Re: iSCSI: Kerb auth issue 1 - checksum

[Bill Studenmund <wrstuden@wasabisystems.com>]

Sorry for the delay, I've been off-line for the holidays.

On Sun, 22 Dec 2002, Ofer Biran wrote:

> >> According to RFC1510 the server Kerberos implementation should
> >> maintain a cache of client name/timestamp for a window of the
> >> the allowable clock skew, this prevents a replay usage of
> >> the authenticator. Telnet does not bind the connection either,
> >> just the negotiation result (against m-i-m).
>
> >I'm sorry, are you saying we don't need this?
>
> In telnet m-i-m can take them down to no-encryption when the
> negotiation result would have been encryption. Here there is
> no negotiation result of that sort (well, we could have protected
> the AuthMethod negotiation itself, against being taken down from
> CHAP to Kerberos :-) but as I said with no IPsec m-i-m can hijack
> the connection after login anyway.
>
> For binding initiator/target/sessison_id/connection_id as you
> suggested - the cache of client name/timestamp protects against
> replaying the authenticator. Relying on such binding for not

That didn't parse.

> implementing the cache (i.e., I already have this
> sessison_id/connection_id from that initiator active, so it's a
> replay) has a replay risk in scenario of connection time shorter
> than the allowable clock skew of the authenticator timestamp
> (beside going against RFC1510 requirements).

Ok, I think I see what you think I'm suggesting. I'm not fully sure since
what I _think_ you are talking about isn't what I'm suggesting.

I'm not suggesting not implementing the cache (or I don't think I am). I
am specifically suggesting we have a checksum. i.e. BOTH a cache and a
checksum.

I'm going to assume that telnetd, rshd, and sshd all do kerberos according
to RFC1510. Looking at how their code works, that means that
krb5_mk_req()/krb5_rd_req() (well krb5_mk_req_exact() for heimdal) does
the right thing. So if we use krb5_mk_req()/krb5_rd_req(), we are
following the RFC. If this is NOT true, well, we (and a lot more than
just the iSCSI folks) have problems.

Before I go any farther, do you think the above is correct? Is krb5_mk_req
doing the auth caching you're talking about? If not, then we're arguing
about different things.

Because I'm suggesting we: 1) use a checksum and pass it to krb5_mk_req()
/ check for it after krb5_rd_req(), and 2) use a specific form for said
checksum.

i.e. rather than NULL, we pass a specific blob of data.

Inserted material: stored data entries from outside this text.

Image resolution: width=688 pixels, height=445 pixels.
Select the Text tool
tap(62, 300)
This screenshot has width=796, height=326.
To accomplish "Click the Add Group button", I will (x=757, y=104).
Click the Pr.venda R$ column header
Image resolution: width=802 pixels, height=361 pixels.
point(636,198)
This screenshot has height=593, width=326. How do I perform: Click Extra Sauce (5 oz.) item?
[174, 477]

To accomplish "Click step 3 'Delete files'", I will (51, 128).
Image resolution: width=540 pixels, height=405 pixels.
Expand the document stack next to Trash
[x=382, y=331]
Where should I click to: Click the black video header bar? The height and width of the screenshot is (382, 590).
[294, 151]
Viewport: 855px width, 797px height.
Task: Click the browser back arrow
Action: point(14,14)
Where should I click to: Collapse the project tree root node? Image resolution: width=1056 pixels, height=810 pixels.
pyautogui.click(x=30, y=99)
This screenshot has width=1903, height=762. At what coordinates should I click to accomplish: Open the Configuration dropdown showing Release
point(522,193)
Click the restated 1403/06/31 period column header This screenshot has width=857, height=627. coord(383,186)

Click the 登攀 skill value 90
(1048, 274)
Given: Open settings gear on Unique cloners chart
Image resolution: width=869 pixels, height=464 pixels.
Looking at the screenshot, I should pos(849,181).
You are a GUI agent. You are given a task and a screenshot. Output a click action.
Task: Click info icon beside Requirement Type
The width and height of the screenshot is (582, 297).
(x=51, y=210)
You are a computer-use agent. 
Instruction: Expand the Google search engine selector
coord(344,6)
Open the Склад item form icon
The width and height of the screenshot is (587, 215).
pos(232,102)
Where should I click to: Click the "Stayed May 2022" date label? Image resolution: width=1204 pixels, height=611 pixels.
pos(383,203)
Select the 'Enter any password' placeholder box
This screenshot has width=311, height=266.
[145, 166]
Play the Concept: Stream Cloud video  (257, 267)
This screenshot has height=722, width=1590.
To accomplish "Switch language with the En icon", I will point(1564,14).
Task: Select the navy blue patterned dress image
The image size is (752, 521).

Also, _I_ am not suggesting it. I spent most of the IETF hanging out with
the Kerberos folks. Like Ken Hornstein (Kerberos FAQ author), Sam Hartman,
Jeff Hutzelman, and others (whose names I don't have at the tip of my
finger). In the Kerberos working group, these folks were invovled in
pretty much every discussion to each question. The rest of the WG seemed
to be very interested in what they said. So I asked them what to do, and
THEY said we need this. Not, "it would be nice," but, "do this." Do you
think they steered me wrong?

Take care,

Bill